Item position entries:
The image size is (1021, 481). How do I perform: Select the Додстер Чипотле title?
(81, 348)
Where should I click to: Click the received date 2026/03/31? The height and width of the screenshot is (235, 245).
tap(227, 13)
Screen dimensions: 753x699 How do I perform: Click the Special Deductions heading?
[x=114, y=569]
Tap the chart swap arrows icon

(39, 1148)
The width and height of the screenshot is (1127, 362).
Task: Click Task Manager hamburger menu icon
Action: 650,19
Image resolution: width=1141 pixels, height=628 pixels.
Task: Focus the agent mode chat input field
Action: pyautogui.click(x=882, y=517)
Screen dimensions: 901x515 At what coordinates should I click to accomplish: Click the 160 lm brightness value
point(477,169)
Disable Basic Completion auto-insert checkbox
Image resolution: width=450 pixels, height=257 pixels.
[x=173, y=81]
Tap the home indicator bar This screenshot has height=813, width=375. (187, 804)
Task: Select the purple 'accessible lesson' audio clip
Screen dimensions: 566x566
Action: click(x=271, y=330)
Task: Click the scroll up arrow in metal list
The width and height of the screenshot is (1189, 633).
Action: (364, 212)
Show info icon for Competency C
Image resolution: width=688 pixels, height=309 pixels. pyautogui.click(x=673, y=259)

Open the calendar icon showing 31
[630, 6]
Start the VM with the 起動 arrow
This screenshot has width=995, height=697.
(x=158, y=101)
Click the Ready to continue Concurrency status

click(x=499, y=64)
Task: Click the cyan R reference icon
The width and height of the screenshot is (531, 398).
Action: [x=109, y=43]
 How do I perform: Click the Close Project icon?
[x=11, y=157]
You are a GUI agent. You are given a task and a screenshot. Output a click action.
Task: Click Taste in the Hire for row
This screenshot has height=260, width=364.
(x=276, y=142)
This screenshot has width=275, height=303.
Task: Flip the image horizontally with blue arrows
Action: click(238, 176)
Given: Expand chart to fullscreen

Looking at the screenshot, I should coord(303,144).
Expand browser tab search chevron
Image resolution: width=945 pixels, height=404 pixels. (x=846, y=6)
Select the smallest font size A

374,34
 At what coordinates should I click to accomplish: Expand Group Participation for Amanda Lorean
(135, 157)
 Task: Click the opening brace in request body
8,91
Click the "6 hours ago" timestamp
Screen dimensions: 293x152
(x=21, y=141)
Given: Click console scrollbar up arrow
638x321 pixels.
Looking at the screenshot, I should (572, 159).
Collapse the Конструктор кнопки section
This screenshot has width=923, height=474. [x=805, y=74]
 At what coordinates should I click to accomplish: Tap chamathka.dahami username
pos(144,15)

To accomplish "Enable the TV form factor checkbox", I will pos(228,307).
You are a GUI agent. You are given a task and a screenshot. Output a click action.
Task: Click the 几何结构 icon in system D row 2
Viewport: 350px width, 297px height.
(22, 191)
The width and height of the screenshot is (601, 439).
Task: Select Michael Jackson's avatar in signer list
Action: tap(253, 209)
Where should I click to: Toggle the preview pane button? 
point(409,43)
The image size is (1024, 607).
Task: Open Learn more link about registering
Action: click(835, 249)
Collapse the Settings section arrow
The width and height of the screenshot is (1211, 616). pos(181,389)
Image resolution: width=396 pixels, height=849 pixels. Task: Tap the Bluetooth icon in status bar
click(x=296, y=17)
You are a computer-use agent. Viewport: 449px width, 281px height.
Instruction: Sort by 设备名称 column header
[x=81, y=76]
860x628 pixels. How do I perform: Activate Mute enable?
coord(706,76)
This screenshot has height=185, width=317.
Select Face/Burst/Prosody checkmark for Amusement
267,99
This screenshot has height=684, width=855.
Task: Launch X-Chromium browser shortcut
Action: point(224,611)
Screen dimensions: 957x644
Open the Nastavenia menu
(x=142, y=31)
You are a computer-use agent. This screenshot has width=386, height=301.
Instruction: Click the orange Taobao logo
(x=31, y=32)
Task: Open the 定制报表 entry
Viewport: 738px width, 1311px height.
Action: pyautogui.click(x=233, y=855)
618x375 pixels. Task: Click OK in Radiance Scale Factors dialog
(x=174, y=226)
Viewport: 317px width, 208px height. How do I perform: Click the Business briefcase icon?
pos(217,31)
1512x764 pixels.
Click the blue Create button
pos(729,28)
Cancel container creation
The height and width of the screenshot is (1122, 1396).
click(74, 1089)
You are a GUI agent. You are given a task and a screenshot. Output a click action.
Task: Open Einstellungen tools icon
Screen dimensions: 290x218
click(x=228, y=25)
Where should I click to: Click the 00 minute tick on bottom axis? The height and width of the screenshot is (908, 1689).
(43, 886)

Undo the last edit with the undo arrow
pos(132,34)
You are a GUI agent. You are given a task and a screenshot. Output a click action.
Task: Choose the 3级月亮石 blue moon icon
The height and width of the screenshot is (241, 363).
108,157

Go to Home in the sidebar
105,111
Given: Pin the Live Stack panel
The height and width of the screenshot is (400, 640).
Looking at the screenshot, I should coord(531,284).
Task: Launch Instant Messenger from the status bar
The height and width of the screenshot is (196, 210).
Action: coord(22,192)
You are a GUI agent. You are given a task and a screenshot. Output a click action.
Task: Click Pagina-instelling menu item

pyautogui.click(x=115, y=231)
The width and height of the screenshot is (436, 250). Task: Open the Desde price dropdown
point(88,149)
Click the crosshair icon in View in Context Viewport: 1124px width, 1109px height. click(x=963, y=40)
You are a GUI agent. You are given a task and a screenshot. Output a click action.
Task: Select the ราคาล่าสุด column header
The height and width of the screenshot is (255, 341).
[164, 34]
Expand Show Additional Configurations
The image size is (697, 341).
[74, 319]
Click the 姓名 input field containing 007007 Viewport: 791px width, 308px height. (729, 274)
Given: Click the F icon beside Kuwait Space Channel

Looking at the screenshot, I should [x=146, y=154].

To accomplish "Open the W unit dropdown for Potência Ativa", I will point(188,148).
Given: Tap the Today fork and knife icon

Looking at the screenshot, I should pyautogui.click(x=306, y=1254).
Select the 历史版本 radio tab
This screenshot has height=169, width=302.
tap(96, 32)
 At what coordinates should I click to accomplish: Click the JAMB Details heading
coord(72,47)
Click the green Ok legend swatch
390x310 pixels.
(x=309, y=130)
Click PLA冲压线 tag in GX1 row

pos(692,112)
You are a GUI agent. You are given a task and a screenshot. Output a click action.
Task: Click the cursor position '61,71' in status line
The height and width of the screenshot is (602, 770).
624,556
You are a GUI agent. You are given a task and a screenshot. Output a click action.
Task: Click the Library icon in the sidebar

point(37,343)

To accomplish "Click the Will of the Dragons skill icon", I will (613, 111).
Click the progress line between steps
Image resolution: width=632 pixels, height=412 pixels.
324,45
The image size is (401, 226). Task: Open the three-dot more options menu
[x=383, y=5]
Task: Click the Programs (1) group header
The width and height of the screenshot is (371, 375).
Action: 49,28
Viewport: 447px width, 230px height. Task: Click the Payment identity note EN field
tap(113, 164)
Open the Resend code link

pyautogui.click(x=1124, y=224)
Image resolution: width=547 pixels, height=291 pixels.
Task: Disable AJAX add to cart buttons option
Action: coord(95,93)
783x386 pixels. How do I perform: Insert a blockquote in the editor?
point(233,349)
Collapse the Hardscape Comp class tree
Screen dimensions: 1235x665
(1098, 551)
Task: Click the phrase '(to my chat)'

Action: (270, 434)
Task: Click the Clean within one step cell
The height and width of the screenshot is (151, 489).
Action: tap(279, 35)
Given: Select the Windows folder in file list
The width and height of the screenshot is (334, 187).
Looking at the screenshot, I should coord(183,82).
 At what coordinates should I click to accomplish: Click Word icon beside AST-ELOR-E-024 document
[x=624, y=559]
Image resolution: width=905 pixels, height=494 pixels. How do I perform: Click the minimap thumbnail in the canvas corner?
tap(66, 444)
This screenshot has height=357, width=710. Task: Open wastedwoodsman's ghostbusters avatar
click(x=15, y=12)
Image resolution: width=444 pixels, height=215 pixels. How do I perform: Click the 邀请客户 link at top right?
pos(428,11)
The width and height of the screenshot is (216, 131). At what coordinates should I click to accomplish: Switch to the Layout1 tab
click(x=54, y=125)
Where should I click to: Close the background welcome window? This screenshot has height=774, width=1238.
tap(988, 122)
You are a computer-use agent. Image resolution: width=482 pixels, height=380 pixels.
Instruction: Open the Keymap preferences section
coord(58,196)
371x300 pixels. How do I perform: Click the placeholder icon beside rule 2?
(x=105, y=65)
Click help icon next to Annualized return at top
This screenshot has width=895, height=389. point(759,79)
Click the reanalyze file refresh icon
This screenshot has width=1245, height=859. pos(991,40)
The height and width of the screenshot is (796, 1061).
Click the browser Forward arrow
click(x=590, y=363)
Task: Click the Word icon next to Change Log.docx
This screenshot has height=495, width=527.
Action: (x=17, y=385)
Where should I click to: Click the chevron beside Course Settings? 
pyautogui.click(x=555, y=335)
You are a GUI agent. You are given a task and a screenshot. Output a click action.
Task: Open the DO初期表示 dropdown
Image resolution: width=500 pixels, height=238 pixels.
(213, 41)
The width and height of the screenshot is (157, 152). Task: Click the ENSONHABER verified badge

## What needs to be done
Convert the entries into a Markdown table with the columns "Row" and "Line". Begin at the start of the entries, stop after the line that contains "[x=114, y=569]", and leave out any blank lines.

## Reply
| Row | Line |
|---|---|
| 1 | The image size is (1021, 481). How do I perform: Select the Додстер Чипотле title? |
| 2 | (81, 348) |
| 3 | Where should I click to: Click the received date 2026/03/31? The height and width of the screenshot is (235, 245). |
| 4 | tap(227, 13) |
| 5 | Screen dimensions: 753x699 How do I perform: Click the Special Deductions heading? |
| 6 | [x=114, y=569] |